We also have our #GrowOneGiveOne campaign that’s really personal. When customers share a photo of their Back to the Roots garden on social media with the hashtag #GrowOneGiveOne, we’ll donate an organic grow kit and STEM curriculum to an elementary school classroom of the customer’s choice. It’s not just like, you buy one and give one to something, somewhere. People tell us exactly which teacher they want to send the product to.

W+G: What’s on the horizon for 2023 at Back to the Roots?

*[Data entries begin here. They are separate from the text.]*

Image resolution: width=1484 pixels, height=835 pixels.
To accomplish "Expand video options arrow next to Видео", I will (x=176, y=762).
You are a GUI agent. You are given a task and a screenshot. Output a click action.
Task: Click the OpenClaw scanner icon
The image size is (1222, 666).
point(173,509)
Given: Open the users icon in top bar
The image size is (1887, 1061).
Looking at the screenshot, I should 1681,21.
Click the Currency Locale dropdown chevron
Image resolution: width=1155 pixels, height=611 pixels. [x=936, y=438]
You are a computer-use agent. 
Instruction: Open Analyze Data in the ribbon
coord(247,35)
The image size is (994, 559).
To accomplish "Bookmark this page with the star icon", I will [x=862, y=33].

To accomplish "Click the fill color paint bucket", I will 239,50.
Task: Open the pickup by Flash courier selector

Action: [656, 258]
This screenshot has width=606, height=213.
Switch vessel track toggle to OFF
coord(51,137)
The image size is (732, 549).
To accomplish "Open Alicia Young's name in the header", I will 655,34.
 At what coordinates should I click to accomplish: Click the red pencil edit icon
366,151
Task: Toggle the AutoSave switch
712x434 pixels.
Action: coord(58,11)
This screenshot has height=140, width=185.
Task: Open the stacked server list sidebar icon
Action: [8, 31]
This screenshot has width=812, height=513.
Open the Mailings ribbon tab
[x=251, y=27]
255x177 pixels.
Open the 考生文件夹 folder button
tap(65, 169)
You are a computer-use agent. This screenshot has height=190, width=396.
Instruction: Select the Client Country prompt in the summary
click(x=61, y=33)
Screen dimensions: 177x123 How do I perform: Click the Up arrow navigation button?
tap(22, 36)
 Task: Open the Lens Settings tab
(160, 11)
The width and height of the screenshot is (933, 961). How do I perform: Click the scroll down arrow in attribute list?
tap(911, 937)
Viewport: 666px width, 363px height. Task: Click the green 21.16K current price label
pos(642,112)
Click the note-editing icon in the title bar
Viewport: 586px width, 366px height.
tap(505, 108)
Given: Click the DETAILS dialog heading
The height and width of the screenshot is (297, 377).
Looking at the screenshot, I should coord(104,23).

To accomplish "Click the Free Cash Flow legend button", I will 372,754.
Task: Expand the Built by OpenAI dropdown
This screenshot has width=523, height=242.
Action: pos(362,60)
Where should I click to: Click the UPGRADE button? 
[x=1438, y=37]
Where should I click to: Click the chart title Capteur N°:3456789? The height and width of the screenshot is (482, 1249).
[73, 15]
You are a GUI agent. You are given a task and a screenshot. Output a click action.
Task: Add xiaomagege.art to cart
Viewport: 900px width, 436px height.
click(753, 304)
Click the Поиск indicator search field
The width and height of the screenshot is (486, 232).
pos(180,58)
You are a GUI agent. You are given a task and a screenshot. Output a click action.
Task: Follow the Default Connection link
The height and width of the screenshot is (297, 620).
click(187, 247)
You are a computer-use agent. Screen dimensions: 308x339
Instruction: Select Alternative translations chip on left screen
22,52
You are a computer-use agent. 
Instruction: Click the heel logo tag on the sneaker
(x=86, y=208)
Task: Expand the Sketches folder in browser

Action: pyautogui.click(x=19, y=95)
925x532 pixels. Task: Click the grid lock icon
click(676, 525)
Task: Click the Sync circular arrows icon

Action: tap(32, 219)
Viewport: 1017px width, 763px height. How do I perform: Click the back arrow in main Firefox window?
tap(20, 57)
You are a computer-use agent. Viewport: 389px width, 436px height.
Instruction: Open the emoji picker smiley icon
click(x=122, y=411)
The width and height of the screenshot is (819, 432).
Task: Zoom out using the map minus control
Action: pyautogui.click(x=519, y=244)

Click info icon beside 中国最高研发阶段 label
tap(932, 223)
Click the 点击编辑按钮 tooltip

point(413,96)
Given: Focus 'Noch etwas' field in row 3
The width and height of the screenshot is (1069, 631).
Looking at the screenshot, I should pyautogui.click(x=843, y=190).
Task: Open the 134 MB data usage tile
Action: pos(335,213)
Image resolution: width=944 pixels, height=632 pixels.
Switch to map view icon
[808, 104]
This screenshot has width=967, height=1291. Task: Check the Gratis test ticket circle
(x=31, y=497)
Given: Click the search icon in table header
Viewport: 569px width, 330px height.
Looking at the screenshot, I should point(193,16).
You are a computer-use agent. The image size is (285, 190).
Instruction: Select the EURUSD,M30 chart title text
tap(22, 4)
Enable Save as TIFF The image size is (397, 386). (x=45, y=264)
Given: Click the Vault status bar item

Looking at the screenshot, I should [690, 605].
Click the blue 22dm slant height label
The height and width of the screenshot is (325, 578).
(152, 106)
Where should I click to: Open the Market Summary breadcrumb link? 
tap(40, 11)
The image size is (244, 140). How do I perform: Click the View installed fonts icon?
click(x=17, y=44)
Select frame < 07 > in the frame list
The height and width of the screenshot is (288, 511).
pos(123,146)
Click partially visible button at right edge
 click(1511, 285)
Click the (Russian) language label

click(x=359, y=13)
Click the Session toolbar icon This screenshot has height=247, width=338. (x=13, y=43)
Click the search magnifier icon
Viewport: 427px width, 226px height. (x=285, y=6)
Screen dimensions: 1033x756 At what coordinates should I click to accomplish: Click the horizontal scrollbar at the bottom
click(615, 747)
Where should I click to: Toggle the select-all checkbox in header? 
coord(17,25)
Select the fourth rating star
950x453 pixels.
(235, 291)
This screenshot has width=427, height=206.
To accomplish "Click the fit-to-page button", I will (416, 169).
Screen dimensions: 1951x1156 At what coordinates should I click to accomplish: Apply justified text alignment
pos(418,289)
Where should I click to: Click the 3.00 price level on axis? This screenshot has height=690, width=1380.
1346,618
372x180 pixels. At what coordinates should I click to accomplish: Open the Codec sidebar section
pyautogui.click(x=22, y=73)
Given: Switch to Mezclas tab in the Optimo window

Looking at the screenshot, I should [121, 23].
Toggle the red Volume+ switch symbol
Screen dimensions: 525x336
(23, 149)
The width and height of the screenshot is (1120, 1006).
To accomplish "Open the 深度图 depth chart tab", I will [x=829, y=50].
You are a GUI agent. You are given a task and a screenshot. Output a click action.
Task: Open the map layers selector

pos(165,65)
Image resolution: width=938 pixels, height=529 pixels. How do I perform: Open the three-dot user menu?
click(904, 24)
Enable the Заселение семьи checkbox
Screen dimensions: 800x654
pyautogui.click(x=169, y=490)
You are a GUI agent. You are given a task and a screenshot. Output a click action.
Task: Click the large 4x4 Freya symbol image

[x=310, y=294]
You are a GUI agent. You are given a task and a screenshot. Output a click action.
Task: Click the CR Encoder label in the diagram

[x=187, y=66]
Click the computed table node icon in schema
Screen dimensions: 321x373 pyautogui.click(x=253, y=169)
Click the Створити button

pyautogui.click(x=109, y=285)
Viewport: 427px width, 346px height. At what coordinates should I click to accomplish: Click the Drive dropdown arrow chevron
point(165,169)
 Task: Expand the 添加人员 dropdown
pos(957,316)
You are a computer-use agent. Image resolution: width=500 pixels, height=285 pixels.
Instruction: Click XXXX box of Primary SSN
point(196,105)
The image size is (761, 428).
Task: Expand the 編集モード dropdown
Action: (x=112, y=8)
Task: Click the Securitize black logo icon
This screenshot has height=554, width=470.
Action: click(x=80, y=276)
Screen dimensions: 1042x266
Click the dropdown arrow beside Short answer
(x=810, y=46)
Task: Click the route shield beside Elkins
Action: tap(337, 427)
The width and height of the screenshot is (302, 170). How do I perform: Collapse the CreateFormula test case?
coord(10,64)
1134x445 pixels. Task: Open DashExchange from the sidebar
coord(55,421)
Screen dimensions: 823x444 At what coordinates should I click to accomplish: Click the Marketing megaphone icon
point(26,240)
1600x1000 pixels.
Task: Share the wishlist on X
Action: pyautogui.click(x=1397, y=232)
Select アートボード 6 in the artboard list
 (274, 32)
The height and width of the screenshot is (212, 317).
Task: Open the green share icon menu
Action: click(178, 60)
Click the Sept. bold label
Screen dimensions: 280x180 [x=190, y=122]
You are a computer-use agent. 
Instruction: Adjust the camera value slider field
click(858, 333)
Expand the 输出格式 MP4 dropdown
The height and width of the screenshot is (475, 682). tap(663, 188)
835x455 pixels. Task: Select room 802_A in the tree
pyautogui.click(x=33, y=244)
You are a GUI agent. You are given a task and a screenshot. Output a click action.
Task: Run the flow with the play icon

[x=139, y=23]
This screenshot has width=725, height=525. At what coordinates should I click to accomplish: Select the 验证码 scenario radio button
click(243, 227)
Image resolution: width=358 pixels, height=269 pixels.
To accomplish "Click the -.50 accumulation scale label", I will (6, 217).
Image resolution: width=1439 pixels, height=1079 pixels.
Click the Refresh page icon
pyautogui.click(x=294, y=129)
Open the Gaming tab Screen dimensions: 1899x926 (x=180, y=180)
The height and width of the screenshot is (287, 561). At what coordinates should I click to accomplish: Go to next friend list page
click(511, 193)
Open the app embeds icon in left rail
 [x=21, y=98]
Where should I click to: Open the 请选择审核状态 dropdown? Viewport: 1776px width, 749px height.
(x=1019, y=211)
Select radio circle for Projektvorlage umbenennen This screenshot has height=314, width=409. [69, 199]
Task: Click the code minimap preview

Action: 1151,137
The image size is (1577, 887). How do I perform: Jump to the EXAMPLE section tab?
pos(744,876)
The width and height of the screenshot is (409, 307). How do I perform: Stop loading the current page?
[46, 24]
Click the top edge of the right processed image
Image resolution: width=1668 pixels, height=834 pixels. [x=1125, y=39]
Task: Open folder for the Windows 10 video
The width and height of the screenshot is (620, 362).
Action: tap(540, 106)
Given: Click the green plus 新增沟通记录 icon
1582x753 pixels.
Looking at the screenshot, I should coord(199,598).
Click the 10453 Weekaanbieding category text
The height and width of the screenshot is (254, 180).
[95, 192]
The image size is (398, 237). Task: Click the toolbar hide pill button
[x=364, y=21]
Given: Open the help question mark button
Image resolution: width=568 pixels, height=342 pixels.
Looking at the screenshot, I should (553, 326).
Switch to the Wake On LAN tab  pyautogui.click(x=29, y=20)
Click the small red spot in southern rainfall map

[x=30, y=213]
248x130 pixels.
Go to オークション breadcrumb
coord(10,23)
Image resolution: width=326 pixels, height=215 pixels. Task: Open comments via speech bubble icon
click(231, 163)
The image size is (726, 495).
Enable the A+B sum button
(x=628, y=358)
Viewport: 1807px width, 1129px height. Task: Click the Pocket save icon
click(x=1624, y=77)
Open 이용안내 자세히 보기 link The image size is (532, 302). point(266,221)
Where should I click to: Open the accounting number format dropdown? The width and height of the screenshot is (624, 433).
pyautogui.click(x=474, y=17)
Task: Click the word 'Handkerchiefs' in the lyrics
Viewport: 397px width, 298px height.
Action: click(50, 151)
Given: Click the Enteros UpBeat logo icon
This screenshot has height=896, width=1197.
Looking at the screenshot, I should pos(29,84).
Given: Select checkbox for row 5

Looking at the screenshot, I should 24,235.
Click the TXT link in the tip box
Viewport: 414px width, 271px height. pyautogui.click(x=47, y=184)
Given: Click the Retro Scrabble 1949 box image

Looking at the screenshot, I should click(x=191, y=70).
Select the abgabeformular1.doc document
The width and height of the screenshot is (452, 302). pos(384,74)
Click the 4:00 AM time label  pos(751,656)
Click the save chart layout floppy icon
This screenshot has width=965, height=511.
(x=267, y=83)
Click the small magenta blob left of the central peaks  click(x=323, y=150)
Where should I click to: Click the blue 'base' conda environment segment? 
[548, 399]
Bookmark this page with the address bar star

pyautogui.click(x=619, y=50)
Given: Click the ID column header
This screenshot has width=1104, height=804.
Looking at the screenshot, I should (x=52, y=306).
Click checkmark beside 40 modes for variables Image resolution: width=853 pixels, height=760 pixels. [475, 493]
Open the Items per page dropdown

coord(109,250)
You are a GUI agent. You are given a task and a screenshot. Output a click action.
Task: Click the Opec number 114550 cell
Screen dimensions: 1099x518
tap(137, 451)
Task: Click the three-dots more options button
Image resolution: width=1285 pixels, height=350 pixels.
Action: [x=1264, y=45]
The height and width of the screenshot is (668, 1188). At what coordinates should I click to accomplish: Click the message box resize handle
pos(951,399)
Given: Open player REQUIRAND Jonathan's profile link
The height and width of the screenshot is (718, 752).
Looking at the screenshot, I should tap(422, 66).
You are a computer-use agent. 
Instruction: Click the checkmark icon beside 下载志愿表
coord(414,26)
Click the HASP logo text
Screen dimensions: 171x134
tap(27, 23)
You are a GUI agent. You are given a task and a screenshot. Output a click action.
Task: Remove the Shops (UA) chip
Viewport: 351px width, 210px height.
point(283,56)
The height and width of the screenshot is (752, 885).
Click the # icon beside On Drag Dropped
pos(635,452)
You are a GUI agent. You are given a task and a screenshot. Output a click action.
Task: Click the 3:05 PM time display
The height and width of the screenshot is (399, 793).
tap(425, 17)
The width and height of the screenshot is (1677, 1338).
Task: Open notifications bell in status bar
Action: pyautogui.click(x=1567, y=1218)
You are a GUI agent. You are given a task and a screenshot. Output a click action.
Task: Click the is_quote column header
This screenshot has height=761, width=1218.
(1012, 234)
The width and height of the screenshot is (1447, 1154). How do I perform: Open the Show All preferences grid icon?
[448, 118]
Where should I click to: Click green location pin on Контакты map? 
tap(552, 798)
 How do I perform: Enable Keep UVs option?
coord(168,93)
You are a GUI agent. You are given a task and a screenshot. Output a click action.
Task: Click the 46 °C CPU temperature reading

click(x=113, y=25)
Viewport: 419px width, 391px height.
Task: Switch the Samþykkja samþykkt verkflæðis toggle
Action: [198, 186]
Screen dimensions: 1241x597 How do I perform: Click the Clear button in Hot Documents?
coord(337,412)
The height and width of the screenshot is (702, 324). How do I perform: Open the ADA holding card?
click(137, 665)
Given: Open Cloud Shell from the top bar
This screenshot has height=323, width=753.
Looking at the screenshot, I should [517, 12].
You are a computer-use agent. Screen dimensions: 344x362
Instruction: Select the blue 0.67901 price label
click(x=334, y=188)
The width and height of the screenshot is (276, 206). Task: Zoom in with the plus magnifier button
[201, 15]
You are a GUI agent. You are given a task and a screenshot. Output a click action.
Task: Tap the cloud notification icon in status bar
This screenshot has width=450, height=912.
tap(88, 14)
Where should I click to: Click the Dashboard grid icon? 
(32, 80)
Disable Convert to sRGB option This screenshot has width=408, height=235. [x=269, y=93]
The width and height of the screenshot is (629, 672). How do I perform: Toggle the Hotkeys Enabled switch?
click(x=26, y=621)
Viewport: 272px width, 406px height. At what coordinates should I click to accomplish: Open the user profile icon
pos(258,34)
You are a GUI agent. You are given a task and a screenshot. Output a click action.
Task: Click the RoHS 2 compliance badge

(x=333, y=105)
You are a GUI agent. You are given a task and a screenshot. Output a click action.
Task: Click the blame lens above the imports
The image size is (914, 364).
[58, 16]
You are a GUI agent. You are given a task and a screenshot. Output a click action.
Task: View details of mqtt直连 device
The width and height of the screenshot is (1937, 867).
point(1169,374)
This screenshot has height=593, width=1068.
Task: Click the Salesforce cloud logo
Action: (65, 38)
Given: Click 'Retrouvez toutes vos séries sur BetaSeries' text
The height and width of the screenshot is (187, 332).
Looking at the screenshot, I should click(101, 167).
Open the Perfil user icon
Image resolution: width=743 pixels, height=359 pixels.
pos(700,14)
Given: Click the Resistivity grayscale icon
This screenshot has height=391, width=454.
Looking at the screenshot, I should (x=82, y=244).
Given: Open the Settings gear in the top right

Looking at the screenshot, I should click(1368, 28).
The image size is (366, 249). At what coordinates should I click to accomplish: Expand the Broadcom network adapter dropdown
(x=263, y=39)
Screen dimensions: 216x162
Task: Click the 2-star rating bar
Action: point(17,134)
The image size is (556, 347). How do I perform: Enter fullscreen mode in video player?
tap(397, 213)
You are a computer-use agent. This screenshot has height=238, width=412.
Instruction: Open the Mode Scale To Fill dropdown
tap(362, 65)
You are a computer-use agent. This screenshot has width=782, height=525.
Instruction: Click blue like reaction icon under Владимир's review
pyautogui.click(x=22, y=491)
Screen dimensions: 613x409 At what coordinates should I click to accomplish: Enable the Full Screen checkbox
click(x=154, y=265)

NA: This next year will be a banner year for Back to the Roots. We will have kits, seeds, soil, plant food, and raised beds, across the board at major retailers including Walmart, Target, Lowe’s, and Home Depot. This is a shift industry-wide, because gardening has been so siloed until now. If you wanted to start a garden, you would have to buy seeds from one brand, soil from another, and plant food from somebody else.

For the first time, through Back to the Roots, you can start your 100 percent organic garden with one brand. And this year, if we do our jobs right, consumers will spend $100 million on the brand on gardening products. Alex and I pinch ourselves, remembering the first time we were demoing at farmer’s markets, where we sold one mushroom kit, made S20, and were on top of the world to now having the opportunity to have a brand at the biggest retailers this spring.

We’re excited about that, and we don’t take it for granted. The whole team is so fired up that we’re going to work our butts off to ensure we maximize this opportunity right now.

Interview has been edited for length and clarity.